• _Your task_
Can you swap every "GUI agent" in the entries below for "screen assistant" and leave everything else unchanged?

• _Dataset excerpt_
--- BEGIN ---

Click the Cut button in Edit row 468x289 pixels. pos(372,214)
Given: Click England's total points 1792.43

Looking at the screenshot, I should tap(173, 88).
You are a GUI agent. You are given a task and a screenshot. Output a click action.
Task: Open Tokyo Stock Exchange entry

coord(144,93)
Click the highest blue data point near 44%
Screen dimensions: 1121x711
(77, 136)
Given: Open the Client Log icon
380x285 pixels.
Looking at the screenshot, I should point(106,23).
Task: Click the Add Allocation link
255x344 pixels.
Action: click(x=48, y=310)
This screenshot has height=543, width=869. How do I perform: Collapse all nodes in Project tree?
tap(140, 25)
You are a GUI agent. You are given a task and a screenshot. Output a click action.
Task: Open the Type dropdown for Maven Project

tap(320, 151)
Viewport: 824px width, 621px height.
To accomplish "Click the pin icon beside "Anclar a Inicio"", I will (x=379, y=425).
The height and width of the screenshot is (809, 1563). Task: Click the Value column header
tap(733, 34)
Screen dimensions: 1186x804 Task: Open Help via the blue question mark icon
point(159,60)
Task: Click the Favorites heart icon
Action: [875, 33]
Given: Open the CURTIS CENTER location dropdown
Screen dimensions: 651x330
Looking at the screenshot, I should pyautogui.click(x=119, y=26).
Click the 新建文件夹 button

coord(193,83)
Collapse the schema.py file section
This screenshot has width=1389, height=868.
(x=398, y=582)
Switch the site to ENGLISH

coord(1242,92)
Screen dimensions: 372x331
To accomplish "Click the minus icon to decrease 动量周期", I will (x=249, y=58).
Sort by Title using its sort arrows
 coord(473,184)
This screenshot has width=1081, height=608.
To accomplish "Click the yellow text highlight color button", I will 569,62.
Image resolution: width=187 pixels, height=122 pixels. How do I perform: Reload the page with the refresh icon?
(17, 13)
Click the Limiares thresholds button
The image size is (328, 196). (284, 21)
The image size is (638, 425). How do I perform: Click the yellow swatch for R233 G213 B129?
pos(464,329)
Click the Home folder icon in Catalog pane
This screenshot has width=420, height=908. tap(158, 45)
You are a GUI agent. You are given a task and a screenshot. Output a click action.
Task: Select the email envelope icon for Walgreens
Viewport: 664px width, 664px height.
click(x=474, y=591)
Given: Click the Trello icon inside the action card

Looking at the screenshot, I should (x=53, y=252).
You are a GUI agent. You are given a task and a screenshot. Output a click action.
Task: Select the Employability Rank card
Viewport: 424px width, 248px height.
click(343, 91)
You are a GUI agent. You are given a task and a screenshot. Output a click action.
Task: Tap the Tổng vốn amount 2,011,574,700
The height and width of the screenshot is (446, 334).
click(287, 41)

--- END ---

• _Reply to the task_
Click the Cut button in Edit row 468x289 pixels. pos(372,214)
Given: Click England's total points 1792.43

Looking at the screenshot, I should tap(173, 88).
You are a screen assistant. You are given a task and a screenshot. Output a click action.
Task: Open Tokyo Stock Exchange entry

coord(144,93)
Click the highest blue data point near 44%
Screen dimensions: 1121x711
(77, 136)
Given: Open the Client Log icon
380x285 pixels.
Looking at the screenshot, I should point(106,23).
Task: Click the Add Allocation link
255x344 pixels.
Action: click(x=48, y=310)
This screenshot has height=543, width=869. How do I perform: Collapse all nodes in Project tree?
tap(140, 25)
You are a screen assistant. You are given a task and a screenshot. Output a click action.
Task: Open the Type dropdown for Maven Project

tap(320, 151)
Viewport: 824px width, 621px height.
To accomplish "Click the pin icon beside "Anclar a Inicio"", I will (x=379, y=425).
The height and width of the screenshot is (809, 1563). Task: Click the Value column header
tap(733, 34)
Screen dimensions: 1186x804 Task: Open Help via the blue question mark icon
point(159,60)
Task: Click the Favorites heart icon
Action: [875, 33]
Given: Open the CURTIS CENTER location dropdown
Screen dimensions: 651x330
Looking at the screenshot, I should pyautogui.click(x=119, y=26).
Click the 新建文件夹 button

coord(193,83)
Collapse the schema.py file section
This screenshot has width=1389, height=868.
(x=398, y=582)
Switch the site to ENGLISH

coord(1242,92)
Screen dimensions: 372x331
To accomplish "Click the minus icon to decrease 动量周期", I will (x=249, y=58).
Sort by Title using its sort arrows
 coord(473,184)
This screenshot has width=1081, height=608.
To accomplish "Click the yellow text highlight color button", I will 569,62.
Image resolution: width=187 pixels, height=122 pixels. How do I perform: Reload the page with the refresh icon?
(17, 13)
Click the Limiares thresholds button
The image size is (328, 196). (284, 21)
The image size is (638, 425). How do I perform: Click the yellow swatch for R233 G213 B129?
pos(464,329)
Click the Home folder icon in Catalog pane
This screenshot has width=420, height=908. tap(158, 45)
You are a screen assistant. You are given a task and a screenshot. Output a click action.
Task: Select the email envelope icon for Walgreens
Viewport: 664px width, 664px height.
click(x=474, y=591)
Given: Click the Trello icon inside the action card

Looking at the screenshot, I should (x=53, y=252).
You are a screen assistant. You are given a task and a screenshot. Output a click action.
Task: Select the Employability Rank card
Viewport: 424px width, 248px height.
click(343, 91)
You are a screen assistant. You are given a task and a screenshot. Output a click action.
Task: Tap the Tổng vốn amount 2,011,574,700
The height and width of the screenshot is (446, 334).
click(287, 41)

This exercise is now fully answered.